# [SELECTED PASSAGE]
○ ○ ○ ○

Groundwater Is Fundamental To Surface Water
I think one of the fundamental things that people have to realize is that groundwater and surface water are interconnected and they are essentially the same thing. Groundwater percolates into the ground from surface water, and then it goes through the ground and comes out again as surface water in streams, and these streams flow to the reservoirs. The groundwater is what keeps the streams flowing when there is no rain. The groundwater creates conditions to have a habitat in the streams, habitat that will support fish and other aquatic organisms when it's not raining. If you have a stream that only flows when it's raining, you don’t have an aquatic environment anymore. You don't have fish, you don't have little organisms, you don’t have crayfish or water bugs, amphibians or anything like that. Groundwater is fundamental to the preservation of the quality of the surface water and ensures that there's some kind of a continuous, stable flow in streams.
Wilma Frey

     
 

Watersheds As Catch Basins
The reservoirs themselves represent a catch basin for very large areas. For me the buffers I view in the acreage of tens of thousands rather than a 300 foot strip, because the reservoirs are fed by streams, which come into intermittent streams. Like going from an artery to a capillary level where you have thousands and thousands of streams that are filtering the water coming into these reservoirs as a catch basin. If you just have a thin line of trees around the reservoir, that is not going to protect the capillaries. You need to have the entire mosaic resting in a forest matrix to really provide clean and plentiful water. Buffer is a start, but you really want this to be in a vast forest itself.

○ ○ ○ ○

# [LISTING]

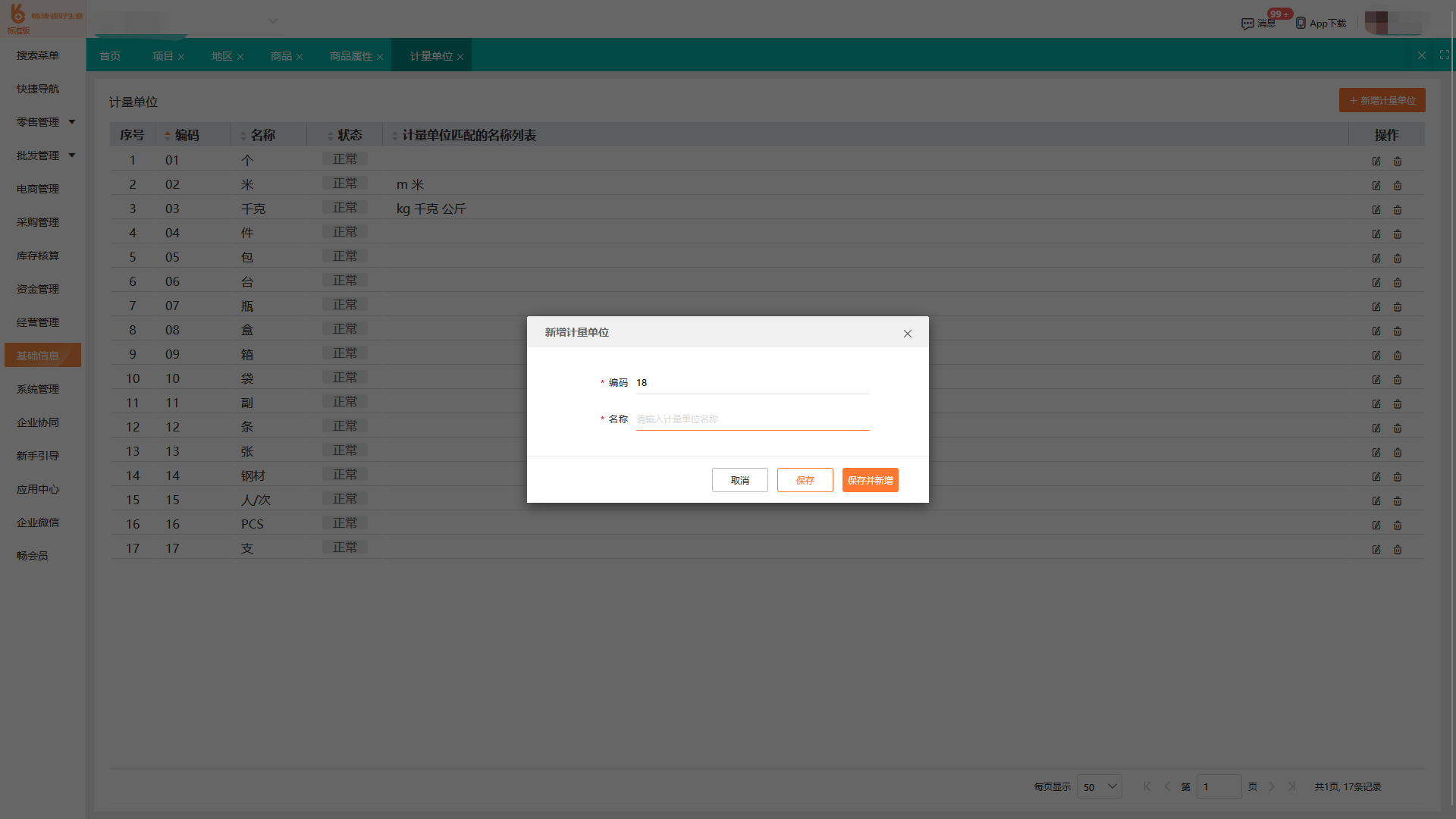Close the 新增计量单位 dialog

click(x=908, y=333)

○ ○ ○ ○

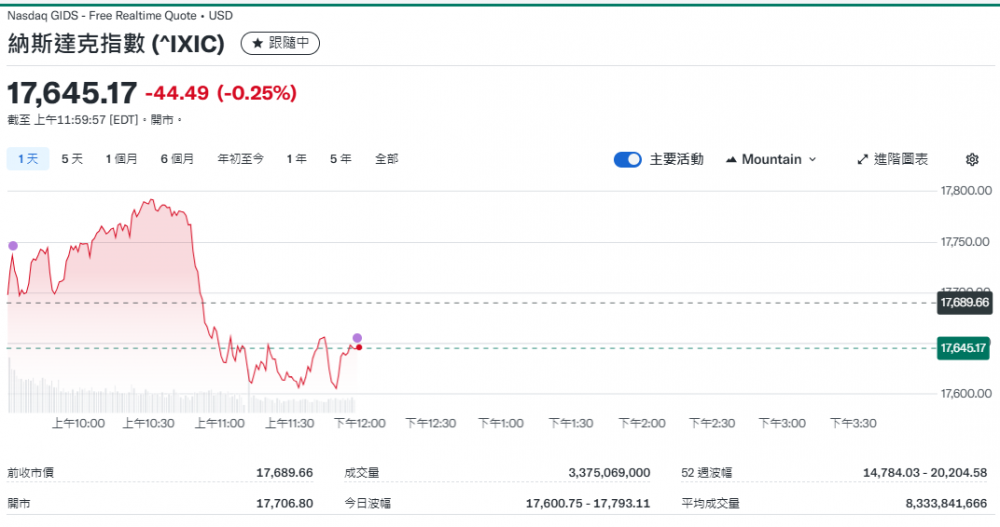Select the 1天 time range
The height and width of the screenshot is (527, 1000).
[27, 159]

○ ○ ○ ○

# [PROBLEM STATEMENT]
Continue the passage on groundwater, streams, and watersheds, starting right after its last sentence.

# [RESPONSE TO THIS TASK]
Eric Stiles

     
 

A Region Of Crystalline Rock
The Highlands region is a region of crystalline rock. Crystalline rocks are very old rocks, much older than anything else we have in the area, and they make this region that extends all the way from Connecticut down into Pennsylvania. These crystalline rocks, they were built during mountain-building events that were ancient, and they're strong against erosion, so they tend to stand high relative to the areas around them. So the topography, the woods, … everything really looks different in the Highlands compared to the lowlands in the east.
Alec Gates

     
 

Where The Glacier Scraped
New Jersey sits in a great spot geologically. The end of the glaciers went through Newark and out through Morristown and up across New Jersey. At the point where the glacier came down you have a mile thick sheet of ice that just scraped clean all the tops of the hills. So, you go out into the hills and you see these pavement surfaces of rock where the glacier has come down and pulled all the soil. As the glacier retreated, it was melting, and this would wash the soil back out of the glacier as it retreated. This would then dump the soil and sediment into the valleys in between those high spots. So now in the Highlands you have a system where the high spots are scraped clean, but out in the valleys you have relatively thick fill of glacier sediment. When we talk about water supply in the Highlands, there is a very complicated, double aquifer system.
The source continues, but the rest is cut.